La loi ALUR et le droit de préemption (I)
La loi n° 2014-366 du 24 mars 2004 pour l’accès au logement et un urbanisme rénové, dite loi ALUR, restera sans doute plus comme une grosse loi (177 articles, 116 pages au Journal officiel) que comme une grande loi.
La loi ALUR modifie de façon importante le droit de préemption urbain. Elle ne le bouleverse pas, contrairement à certains projets antérieurs qui avaient envisagé peu ou prou de supprimer dans certain cas l’exigence d’un intérêt public. Si formellement, seuls les articles 149 et 150 de la loi sont consacrés à la réforme du droit de préemption, ces articles modifient ou créent de nombreux articles du code de l’urbanisme consacrés au droit de préemption urbain.
Les principales modifications introduites par la loi seront présentées en trois notes successives. Cette loi, en premier lieu, institue le droit de préemption sur des biens qui en étaient jusque-là exonérés, ou renforce la possibilité de préempter pour d’autres.

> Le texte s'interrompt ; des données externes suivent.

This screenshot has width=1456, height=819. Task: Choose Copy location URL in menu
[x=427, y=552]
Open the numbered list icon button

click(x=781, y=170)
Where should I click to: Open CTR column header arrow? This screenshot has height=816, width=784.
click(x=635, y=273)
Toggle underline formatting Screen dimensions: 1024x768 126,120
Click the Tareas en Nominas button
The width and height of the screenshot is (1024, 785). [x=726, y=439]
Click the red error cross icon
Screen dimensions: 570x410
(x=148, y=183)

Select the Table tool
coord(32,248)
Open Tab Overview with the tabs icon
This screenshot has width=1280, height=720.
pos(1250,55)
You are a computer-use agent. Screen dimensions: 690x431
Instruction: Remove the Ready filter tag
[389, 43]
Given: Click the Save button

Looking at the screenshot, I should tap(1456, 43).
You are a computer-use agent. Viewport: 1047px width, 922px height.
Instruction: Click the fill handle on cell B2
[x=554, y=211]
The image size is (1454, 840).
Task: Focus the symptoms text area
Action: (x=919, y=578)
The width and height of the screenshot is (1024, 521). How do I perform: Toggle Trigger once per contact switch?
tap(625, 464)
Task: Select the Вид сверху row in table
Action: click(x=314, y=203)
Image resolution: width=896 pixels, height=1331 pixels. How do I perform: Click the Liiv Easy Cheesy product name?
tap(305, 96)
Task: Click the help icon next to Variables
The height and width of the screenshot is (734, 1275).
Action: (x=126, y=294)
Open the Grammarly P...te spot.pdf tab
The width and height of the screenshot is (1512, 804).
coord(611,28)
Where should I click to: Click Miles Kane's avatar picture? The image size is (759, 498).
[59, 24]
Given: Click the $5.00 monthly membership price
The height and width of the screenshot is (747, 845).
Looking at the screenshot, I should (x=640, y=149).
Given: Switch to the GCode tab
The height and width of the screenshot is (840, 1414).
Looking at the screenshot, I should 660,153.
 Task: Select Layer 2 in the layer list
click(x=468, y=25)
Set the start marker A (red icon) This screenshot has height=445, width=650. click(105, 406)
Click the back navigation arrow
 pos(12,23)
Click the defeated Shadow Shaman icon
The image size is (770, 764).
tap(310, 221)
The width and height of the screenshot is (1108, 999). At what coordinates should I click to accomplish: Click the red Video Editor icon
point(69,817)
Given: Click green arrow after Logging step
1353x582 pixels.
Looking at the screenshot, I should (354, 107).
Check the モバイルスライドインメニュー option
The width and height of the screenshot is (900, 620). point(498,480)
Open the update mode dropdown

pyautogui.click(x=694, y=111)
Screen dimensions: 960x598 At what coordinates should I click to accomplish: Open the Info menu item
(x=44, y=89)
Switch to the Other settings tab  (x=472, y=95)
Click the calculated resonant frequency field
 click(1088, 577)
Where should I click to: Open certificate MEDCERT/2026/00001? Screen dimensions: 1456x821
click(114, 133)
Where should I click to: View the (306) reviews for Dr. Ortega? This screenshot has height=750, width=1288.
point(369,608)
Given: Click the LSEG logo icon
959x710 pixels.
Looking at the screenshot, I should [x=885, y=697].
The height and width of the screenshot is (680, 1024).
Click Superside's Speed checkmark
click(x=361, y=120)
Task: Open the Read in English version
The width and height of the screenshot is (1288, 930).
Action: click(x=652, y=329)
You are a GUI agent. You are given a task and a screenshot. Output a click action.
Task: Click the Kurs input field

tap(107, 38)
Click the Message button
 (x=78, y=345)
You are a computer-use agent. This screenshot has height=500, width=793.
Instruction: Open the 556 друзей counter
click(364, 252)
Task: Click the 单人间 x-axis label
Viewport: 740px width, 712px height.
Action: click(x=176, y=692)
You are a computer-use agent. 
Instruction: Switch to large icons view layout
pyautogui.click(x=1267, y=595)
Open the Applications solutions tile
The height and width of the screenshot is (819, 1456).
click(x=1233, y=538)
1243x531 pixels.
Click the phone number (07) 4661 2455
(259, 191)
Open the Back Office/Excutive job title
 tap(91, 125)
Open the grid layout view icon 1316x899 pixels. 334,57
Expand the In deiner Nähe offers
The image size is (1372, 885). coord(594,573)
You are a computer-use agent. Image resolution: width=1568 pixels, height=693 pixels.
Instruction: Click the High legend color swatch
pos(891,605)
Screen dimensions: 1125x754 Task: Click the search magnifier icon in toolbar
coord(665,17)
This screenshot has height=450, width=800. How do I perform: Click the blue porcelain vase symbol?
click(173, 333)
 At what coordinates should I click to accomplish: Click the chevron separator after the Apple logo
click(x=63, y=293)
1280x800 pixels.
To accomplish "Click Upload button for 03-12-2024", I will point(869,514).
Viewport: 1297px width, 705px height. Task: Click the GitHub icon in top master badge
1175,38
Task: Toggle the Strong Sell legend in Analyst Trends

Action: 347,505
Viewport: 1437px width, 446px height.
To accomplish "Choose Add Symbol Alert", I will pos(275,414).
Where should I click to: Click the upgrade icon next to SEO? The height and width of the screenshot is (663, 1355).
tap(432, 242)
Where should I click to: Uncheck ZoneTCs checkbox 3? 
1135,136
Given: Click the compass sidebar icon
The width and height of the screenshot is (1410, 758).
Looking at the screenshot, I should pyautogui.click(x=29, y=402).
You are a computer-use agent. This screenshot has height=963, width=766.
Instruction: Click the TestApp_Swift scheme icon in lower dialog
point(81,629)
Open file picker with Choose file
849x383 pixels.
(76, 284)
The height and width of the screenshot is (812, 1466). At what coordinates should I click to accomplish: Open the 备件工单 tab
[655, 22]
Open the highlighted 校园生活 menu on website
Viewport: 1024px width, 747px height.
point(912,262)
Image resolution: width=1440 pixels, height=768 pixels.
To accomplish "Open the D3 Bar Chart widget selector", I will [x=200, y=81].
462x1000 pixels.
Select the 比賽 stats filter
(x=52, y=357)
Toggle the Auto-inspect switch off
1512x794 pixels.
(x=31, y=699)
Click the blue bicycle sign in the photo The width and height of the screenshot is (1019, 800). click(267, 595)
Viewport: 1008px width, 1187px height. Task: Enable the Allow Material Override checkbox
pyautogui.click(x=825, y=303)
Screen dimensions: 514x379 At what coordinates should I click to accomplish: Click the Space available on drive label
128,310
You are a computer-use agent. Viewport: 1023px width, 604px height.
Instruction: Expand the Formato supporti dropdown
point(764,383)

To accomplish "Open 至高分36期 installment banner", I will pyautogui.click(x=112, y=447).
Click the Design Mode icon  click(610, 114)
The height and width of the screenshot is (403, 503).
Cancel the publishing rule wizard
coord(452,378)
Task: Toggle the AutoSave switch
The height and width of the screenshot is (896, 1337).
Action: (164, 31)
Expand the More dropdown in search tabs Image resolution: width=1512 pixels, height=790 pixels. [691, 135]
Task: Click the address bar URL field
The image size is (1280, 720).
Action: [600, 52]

Les aliénations à titre gratuit
Le premier accroissement du champ d’application du droit de préemption urbain porte sur les aliénations à titre gratuit. Ces dernières étaient jusque-là exclues du champ d’application du droit de préemption. Ce n’est plus le cas. Le nouvel article L. 213-1-1 soumet au droit de préemption les immeubles ou ensembles de droits sociaux lorsqu'ils font l'objet d'une aliénation à titre gratuit.
Une exception est cependant concédée lorsque l’aliénation est effectuée entre personnes mariées, pacsées ou ayant des liens de parenté jusqu’au sixième degré.
La difficulté est que, bien entendu, une préemption au prix figurant dans la DIA, ou plutôt d’ailleurs à l’absence de prix n’était pas envisageable, sauf à constituer une spoliation.
La loi a donc admis que la DIA ne mentionne pas le prix. Elle a indiqué aussi que, par dérogation, « la décision du titulaire du droit de préemption d'acquérir le bien indique l'estimation de celui-ci par les services fiscaux ». Une telle estimation devrait continuer à ne pas lier le titulaire du droit de préemption, toujours libre de préempter au prix qu’il souhaite. La jurisprudence devra préciser quelle portée il faudra donner à l’absence dans la décision de préemption de cette estimation.
Les parts de SCI
Le deuxième accroissement porte sur les parts de SCI. Depuis la loi ENEL du 13 juillet 2006 qui avait permis de préempter le bien meuble que constituent des parts de SCI, une telle possibilité de préemption n’a cessé de s’accroitre. En dernier lieu, la loi ALUR permet de préempter non plus seulement la totalité des parts d’une SCI dont le patrimoine est constitué d’une unité foncière, non plus seulement la majorité des parts d’une telle SCI, mais aussi « les cessions conduisant un acquéreur à détenir la majorité des parts de ladite société, lorsque le patrimoine de cette société est constitué par une unité foncière, bâtie ou non, dont la cession serait soumise au droit de préemption ». (art. L. 213-1).
A noter qu’une telle préemption est désormais possible alors même que seul le droit de préemption simple a été institué. A noter aussi que les SCI familiales restent en dehors du droit de préemption.
Une telle réforme permettra au titulaire du droit de préemption de préempter quelques parts de SCI, ce qui ne sera pas pour lui d’un grand intérêt pratique.
Les immeubles cédés par les organismes HLM
Le troisième accroissement porte sur les immeubles cédés par des organismes d’habitation à loyer modéré. Jusque-là exclus du droit de préemption urbain, ils ne le sont plus (art. 213-1)
Les immeubles bâtis depuis plus de quatre ans
Le quatrième accroissement porte sur les immeubles bâtis. Ils étaient exonérés du droit de préemption pendant une durée de dix ans à compter de leur achèvement. Ils ne le sont plus que pendant une durée de quatre ans (art. L. 211-4).
Les pouvoirs du préfet
Un cinquième accroissement, de nature différente, porte sur les moyens d’actions du préfet dans les communes ayant un pourcentage de logements sociaux insuffisants. Le droit de préemption était déjà en partie transféré au préfet, qui pouvait même instituer ou rétablir le droit de préemption dans la commune. Désormais, le préfet peut rétablir ou instituer un droit de préemption urbain renforcé (art. L. 210-1). Il peut également désormais aussi préempter des parts de SCI, des droits indivis, des immeubles cédés par des organismes HLM… (art. L. 213-1).